Saand Ki Aanth **
Dir: Tushar Hiranandani. With: Taapsee Pannu,
Bhumi Pednekar, Prakash Jha, Vineet Kumar Singh. 134 mins. Cert: 12A
This would-be crowdpleasing Hindi project
(title translation: Bullseye) drew fire over on home turf upon the
announcement its subjects Chandro and Prakashi Tomar – real-life sisters-in-law
who took up a successful competitive shooting career in their sixties – would
be played by the altogether dewy-skinned pair of 32-year-old Taapsee Pannu and
30-year-old Bhumi Pednekar.
Viewed in the context of the film – easily
the sunniest, least challenging feature to which maverick producer Anurag
Kashyap has yet put his name – the casting seems unlikely to generate further
outrage. It makes editorial sense, in a movie aiming for a mild form of social
commentary, to retain the services of two versatile actresses as greying,
latex-wrinkled fixed points as the world changes around them.
The real issue, as it can be within the
biopic, is predictability: every scene, emotional beat and plot progression
comes to feel entirely preordained. Writer Balwinder Singh Janiya and director
Tushar Hiranandani know exactly the pushover crowd they’re targeting and shoot
directly for them, rarely if ever disrupting the air of hand-me-down history.
The Tomars start out veiled on the sidelines,
attending to their husbands’ washing and a growing army of children; it takes
an unmarried doctor with a self-built rifle range (Vineet Kumar Singh, from
Kashyap’s Mukkabaaz) to spring them from drudgery and coax out their
talents, chiefly an all-conquering calm focus cultivated over many decades in
their chaotic household.
Thereafter, with directorial newcomer
Hiranandani failing to find much in the way of dramatic shape or rhythm, we’re
offered one montage after another – albeit montages that boast the novelty of
seeing women with silver-flecked hair being put through their paces –
alternated with competition sequences that go much the way we expect.

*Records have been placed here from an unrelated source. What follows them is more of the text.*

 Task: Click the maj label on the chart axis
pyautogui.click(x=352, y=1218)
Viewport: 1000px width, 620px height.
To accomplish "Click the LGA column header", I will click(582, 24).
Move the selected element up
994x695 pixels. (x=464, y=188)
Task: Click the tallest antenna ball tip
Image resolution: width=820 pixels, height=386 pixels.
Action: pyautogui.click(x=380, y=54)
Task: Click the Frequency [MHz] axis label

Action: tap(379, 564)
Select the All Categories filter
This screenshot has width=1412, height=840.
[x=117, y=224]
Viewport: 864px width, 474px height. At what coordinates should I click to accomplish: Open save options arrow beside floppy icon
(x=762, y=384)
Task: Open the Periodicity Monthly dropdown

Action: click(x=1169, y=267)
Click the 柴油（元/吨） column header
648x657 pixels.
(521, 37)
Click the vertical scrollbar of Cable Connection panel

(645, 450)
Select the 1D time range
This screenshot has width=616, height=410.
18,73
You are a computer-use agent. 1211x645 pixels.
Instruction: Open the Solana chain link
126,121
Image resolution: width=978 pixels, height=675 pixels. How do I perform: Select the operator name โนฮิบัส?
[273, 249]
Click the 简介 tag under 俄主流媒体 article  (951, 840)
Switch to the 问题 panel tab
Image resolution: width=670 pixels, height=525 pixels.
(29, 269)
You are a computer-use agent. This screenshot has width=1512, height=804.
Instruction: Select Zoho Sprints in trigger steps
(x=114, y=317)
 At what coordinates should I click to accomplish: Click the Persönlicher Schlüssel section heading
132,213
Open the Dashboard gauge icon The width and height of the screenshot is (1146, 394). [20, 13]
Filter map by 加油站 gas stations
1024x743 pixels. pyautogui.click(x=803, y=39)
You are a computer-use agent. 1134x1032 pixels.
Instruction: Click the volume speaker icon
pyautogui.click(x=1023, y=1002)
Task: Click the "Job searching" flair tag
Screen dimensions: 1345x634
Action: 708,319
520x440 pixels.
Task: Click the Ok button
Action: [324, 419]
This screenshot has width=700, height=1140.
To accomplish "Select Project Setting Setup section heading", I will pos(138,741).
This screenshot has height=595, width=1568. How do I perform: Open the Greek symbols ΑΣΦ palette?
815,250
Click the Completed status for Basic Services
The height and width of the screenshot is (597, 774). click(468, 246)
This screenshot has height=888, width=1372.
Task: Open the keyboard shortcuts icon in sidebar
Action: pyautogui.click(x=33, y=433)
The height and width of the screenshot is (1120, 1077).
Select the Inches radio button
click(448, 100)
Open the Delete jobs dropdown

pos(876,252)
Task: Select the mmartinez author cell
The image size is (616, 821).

Pannu and Pednekar fashion a bond you could easily cheer for, all sly sisterly looks that cut through long stretches of generally indifferent writing, and some attractive location work gives it the bare minimum of sweep. Still, it feels like a waste of rich narrative possibilities, as mechanically feelgood as those two dozen Britflicks that have cast Dames Dench, Smith et al. as old dears who shoot from the lip.
Saand Ki Aankh is now playing in cinemas nationwide.